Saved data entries

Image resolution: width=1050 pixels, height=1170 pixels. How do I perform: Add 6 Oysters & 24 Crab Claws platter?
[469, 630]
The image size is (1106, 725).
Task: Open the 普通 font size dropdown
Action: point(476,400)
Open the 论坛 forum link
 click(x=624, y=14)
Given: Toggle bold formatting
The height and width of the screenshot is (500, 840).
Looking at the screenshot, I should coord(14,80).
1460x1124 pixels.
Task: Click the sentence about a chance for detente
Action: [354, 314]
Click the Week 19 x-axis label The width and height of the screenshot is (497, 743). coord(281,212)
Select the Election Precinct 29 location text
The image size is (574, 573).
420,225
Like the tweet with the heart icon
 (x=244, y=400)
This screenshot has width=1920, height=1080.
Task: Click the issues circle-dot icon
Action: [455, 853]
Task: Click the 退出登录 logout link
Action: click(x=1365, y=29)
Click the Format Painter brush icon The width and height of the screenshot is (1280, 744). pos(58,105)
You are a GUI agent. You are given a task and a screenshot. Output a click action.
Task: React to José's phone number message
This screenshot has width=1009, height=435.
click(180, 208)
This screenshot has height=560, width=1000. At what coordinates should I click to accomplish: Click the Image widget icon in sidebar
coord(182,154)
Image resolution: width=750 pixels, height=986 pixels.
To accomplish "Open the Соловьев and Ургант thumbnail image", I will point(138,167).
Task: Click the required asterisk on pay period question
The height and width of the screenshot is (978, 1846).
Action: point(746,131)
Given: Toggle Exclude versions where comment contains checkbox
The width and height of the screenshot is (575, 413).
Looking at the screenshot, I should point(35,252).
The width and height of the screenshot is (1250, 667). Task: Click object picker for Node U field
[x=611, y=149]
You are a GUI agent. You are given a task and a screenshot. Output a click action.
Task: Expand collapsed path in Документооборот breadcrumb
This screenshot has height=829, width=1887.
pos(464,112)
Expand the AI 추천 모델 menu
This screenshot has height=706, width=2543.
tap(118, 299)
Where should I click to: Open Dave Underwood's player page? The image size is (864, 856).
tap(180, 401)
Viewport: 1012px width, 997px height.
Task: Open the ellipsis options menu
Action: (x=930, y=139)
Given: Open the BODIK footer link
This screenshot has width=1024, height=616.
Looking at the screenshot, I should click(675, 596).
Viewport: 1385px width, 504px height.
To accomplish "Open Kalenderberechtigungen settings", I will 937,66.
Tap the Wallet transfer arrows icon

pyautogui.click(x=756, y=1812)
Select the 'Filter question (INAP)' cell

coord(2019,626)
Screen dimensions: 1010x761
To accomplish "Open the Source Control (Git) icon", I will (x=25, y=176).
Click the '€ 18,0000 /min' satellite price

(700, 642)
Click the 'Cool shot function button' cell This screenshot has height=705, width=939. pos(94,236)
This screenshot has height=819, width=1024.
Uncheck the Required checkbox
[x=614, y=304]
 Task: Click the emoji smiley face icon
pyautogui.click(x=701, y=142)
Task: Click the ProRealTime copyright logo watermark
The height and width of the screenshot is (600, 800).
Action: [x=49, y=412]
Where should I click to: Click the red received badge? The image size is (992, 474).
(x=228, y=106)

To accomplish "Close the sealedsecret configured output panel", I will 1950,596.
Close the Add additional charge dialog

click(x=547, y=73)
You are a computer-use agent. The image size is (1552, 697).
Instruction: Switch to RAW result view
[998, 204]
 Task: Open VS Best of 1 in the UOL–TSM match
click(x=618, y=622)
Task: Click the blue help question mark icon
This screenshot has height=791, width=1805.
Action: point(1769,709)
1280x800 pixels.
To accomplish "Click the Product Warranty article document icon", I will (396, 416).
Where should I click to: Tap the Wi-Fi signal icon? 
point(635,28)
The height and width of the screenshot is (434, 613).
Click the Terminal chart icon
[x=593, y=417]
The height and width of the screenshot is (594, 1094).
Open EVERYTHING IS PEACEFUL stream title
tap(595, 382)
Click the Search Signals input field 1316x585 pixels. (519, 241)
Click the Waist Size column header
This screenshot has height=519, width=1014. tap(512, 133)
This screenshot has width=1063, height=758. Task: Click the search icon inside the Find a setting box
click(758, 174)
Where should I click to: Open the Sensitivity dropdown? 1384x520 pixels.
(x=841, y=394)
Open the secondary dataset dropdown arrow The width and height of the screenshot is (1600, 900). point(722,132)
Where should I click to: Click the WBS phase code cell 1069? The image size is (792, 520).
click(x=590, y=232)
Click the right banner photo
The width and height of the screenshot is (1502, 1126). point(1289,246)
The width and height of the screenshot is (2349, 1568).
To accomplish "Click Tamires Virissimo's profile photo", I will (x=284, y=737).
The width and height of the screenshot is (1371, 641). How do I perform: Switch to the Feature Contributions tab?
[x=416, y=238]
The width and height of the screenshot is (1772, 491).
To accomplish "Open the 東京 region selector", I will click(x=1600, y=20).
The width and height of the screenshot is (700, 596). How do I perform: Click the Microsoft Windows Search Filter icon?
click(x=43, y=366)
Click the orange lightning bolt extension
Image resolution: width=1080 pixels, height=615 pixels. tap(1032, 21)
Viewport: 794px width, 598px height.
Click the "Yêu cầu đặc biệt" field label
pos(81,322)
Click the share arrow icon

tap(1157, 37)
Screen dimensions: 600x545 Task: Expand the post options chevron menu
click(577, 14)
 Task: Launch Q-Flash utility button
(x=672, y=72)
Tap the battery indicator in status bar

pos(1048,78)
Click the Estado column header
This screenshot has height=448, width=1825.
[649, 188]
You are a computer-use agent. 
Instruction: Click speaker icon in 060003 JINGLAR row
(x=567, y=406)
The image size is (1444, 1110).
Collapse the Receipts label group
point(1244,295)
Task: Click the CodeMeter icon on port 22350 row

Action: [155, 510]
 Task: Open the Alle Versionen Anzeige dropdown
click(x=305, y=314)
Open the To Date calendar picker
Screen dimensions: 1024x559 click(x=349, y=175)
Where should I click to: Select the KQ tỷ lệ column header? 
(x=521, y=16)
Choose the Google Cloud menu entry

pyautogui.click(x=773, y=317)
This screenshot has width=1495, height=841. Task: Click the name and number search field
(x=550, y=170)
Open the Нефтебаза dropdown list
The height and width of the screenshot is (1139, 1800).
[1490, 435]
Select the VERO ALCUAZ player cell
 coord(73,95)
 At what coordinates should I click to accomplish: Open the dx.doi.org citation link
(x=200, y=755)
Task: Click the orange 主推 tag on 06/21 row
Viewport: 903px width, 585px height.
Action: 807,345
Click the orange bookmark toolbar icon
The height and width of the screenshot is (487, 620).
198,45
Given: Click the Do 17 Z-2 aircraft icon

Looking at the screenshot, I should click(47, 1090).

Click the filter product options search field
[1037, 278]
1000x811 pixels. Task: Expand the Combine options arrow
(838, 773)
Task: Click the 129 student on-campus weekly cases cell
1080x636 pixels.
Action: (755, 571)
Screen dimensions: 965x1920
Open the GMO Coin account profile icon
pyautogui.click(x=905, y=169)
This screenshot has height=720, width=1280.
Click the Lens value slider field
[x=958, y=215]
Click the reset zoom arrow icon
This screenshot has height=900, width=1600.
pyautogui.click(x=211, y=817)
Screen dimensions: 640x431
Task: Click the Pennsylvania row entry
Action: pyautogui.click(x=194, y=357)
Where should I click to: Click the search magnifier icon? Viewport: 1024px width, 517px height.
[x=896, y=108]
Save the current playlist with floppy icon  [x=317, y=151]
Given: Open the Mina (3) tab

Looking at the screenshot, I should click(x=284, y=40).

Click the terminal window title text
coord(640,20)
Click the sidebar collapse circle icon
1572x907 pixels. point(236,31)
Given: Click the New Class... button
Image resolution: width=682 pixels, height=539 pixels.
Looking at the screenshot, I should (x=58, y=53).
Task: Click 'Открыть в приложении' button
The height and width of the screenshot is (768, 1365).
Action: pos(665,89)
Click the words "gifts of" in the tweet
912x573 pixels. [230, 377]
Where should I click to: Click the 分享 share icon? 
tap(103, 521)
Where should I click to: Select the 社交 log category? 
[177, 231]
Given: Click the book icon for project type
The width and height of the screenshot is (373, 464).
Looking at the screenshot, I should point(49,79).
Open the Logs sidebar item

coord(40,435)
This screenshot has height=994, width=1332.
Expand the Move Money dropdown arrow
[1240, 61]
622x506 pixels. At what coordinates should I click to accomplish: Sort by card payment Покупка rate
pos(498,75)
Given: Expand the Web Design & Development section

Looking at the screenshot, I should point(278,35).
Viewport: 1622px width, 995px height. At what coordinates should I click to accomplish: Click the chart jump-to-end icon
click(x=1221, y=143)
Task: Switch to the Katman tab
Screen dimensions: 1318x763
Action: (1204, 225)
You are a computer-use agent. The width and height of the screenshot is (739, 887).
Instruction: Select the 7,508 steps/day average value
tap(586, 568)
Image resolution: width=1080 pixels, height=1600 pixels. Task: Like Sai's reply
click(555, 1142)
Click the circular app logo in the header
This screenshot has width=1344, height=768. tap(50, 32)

Requirement
The expected answer is every line in the data above that carries the string "Toggle".

The completed task
Given: Toggle bold formatting
Given: Toggle Exclude versions where comment contains checkbox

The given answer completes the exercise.